◆ **Activity**
Find the word "accomplish" in the records and copy every line where it occurs.

[[ Supplied records, beginning ]]

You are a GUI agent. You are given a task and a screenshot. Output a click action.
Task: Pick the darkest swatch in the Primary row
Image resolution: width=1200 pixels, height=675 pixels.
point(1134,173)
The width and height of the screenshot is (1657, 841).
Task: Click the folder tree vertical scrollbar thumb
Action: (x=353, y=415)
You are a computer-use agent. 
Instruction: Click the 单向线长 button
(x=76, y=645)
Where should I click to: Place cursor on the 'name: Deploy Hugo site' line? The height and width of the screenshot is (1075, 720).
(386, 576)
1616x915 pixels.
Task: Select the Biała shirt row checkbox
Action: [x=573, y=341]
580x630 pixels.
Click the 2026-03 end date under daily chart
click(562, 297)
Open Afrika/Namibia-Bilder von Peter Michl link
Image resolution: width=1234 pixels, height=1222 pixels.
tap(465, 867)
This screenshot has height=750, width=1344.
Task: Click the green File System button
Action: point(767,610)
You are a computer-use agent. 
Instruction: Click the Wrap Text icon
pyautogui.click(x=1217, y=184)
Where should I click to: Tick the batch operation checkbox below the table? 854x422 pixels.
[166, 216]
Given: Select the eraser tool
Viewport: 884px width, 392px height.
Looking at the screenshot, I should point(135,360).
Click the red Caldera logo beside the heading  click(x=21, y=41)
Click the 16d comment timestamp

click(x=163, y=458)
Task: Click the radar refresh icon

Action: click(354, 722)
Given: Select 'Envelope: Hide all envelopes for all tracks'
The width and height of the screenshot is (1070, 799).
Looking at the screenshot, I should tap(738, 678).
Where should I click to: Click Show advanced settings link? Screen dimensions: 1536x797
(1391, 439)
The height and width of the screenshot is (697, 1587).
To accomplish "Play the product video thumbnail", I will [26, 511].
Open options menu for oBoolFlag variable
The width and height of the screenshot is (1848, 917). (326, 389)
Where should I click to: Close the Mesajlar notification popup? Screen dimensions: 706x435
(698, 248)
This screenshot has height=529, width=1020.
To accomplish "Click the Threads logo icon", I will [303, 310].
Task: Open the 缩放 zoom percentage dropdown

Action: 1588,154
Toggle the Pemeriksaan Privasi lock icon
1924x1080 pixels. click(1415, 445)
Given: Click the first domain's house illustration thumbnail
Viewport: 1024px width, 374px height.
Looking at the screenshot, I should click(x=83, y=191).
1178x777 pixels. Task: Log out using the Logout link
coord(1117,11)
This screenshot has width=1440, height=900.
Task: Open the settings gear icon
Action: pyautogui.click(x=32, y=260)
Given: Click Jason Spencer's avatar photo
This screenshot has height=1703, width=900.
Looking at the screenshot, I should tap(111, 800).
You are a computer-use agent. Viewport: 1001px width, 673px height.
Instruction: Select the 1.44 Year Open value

[[ Supplied records, end ]]

◆ **Result of the task**
To accomplish "Play the product video thumbnail", I will [26, 511].
To accomplish "Click the Threads logo icon", I will [303, 310].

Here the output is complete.